Problem to solve ▸
List every attribute that the constructor in the source code excerpt below assigns on self.

Excerpt ▸
┄┄┄┄┄┄┄┄┄┄

Source code in vllm/model_executor/models/ernie45_vl_moe.py

def __init__(
    self,
    config: PretrainedConfig,
    quant_config: Optional[QuantizationConfig] = None,
    prefix: str = "",
):
    super().__init__()

    layer_idx = extract_layer_index(prefix)
    self.layer_idx = layer_idx
    self.tp_size = get_tensor_model_parallel_world_size()
    self.has_shared_experts = (getattr(config, "moe_num_shared_experts", 0)
                               > 0)
    self.hidden_size = config.hidden_size

    moe_num_experts = config.moe_num_experts
    max_moe_num_experts = max(moe_num_experts)

    if self.tp_size > max_moe_num_experts:
        raise ValueError(
            f"Tensor parallel size {self.tp_size} is greater than "
            f"the number of experts {moe_num_experts}.")

    moe_layer_start_index = config.moe_layer_start_index
    text_moe_layer_start_index = moe_layer_start_index[0]
    vision_moe_layer_start_index = moe_layer_start_index[1]
    moe_layer_end_index = config.moe_layer_end_index
    moe_layer_end_index = getattr(
        config, "moe_layer_end_index",
        [config.num_hidden_layers - 1, config.num_hidden_layers - 1])
    text_moe_layer_end_index = moe_layer_end_index[0]
    vision_moe_layer_end_index = moe_layer_end_index[1]

    assert config.moe_num_experts[0] == config.moe_num_experts[1]
    self.e_score_correction_bias = nn.Parameter(
        torch.empty(2, config.moe_num_experts[0]))

┄┄┄┄┄┄┄┄┄┄

Records shown ▸
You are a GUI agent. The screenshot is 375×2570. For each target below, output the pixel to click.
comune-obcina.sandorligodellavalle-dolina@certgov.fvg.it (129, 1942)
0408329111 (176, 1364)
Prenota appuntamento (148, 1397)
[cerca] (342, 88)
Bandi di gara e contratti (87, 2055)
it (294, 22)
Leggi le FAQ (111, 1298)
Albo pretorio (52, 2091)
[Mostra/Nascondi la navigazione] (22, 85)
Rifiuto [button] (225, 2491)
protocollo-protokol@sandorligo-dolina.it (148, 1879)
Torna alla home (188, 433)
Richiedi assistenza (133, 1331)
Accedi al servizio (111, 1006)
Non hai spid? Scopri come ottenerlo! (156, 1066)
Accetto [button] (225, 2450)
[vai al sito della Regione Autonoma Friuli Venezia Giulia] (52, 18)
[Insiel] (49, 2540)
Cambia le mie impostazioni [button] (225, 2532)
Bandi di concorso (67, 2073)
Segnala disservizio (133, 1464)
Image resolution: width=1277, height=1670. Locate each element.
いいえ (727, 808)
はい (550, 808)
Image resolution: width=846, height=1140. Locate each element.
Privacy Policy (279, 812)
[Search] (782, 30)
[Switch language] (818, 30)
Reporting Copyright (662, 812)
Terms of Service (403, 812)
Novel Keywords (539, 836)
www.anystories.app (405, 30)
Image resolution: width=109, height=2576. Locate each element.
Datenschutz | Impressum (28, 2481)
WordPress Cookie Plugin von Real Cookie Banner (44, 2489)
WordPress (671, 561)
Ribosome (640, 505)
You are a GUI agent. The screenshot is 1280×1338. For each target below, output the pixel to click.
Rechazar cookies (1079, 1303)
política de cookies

┄┄┄┄┄┄┄┄┄┄

Problem solution ▸
self.layer_idx
self.tp_size
self.has_shared_experts
self.hidden_size
self.e_score_correction_bias